Apesar dos temores nos mercados globais, economistas minimizam as chances de materialização de um cenário de “pouso forçado”. Para o economista-chefe do Santander para os EUA, Stephen Stanley, o país caminha para um segundo semestre de desaceleração e crescimento abaixo do seu potencial, mas não uma recessão. Ele vê o Produto Interno Bruto (PIB) dos EUA desacelerando de uma alta surpreendente de 2,8% no segundo trimestre para 2,3% no terceiro e algo na casa de 1% no trimestre seguinte. A economia americana recuperaria o patamar de crescimento ao redor dos 2% somente um ano depois, no quarto trimestre de 2025.
“O relatório de emprego de julho foi substancialmente mais fraco do que o esperado, mas dificilmente se qualifica como evidência de uma recessão”, avalia Stanley.
Economia esfriando
Para a Capital Economics, os dados do setor de serviços nos EUA mostram uma economia esfriando, mas não à beira do colapso. O risco de um pouso forçado aumentou, alerta a consultoria britânica, que não tem esse como o seu cenário-base.
“Um corte nas taxas em setembro agora é garantido, mas não achamos que a economia precise de cortes agressivos do tamanho de uma recessão”, diz o economista-chefe do Bank of America para os EUA, Michael Gapen. Antes, o banco americano previa um primeiro corte apenas em dezembro e aguardava dados de emprego para revisar a sua projeção. As recessões nos EUA, segundo Gapen, não acontecem sem demissões e elas permanecem extremamente baixas.
O banco suíço Lombard Odier estima uma probabilidade de 20% de os EUA entrarem em recessão. Mas a maior economia do mundo pode escapar de um pouso forçado caso o Fed não demore muito para começar a cortar os juros. Para o Lombard, os planos do ex-presidente Donald Trump de cortar impostos e adotar uma política de imigração mais dura nos Estados Unidos podem gerar pressões inflacionárias adicionais e também no mercado de trabalho americano. Esse cenário representa uma combinação desafiadora ao Fed, em um momento em que a nuvem da recessão volta a sobrevoar os EUA com mais força.

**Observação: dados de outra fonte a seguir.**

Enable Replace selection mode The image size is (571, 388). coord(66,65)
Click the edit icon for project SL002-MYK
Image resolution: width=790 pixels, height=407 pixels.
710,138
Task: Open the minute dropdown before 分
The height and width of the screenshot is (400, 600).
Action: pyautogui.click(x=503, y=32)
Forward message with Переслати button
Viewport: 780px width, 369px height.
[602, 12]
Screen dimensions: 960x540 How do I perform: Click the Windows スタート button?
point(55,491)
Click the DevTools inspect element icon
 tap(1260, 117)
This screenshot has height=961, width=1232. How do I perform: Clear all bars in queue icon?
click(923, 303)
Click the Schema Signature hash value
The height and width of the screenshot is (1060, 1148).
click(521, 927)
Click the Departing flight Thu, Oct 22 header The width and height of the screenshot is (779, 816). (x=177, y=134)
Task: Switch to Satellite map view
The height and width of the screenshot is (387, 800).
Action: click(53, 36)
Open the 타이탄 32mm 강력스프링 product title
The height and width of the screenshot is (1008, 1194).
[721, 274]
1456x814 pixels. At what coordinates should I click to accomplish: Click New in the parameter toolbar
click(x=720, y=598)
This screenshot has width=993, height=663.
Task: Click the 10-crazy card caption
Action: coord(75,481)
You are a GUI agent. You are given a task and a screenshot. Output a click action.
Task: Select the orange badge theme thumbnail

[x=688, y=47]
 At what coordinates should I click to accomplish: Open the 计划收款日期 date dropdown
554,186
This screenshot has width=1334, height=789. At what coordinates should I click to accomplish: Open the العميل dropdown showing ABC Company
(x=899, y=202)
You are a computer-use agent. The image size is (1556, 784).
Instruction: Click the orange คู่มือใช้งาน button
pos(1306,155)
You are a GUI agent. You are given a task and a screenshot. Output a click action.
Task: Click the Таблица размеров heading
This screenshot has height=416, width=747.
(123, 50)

“E, como resultado, a economia (dos EUA) entra em uma recessão muito branda no segundo semestre de 2025″, projeta o economista da Moody’s Analytics, Brendan Lacerda. A maior economia do mundo voltaria à trajetória de crescimento no ano seguinte, prevê a consultoria.
Kamala x Trump
Em seu cenário-base, que prevê 45% de chances de vitória da vice-presidente dos EUA, Kamala Harris, a Moody’s Analytics vê a economia dos EUA crescendo “muito consistentemente” com seu potencial em torno de 2%. A inflação, por sua vez, continua a moderar, rumo à meta do Fed de 2% ao ano.
A liquidação dos mercados também serviu de palanque político. Donald Trump culpou o que chamou de uma espécie de “risco Harris” na Casa Branca, indicando que o nervosismo estaria relacionado à possibilidade de a vice-presidente ser eleita. “Hoje é uma prévia dos mercados mundiais sem Donald J. Trump na Casa Branca”, escreveu, em seu perfil na Truth Social, sua própria rede social.
O noticiário econômico pode jogar contra a campanha democrata e pode colocar um fim na curta lua de mel que Harris viveu com o mercado, o que Trump quer usar a seu favor. “Notícias negativas sobre a economia vão pesar na campanha de Harris”, disse o pesquisador do partido republicano, Micah Roberts, ao The Wall Street Journal.
Harris voltou a usar a ameaça de Trump à democracia como resposta ao rival.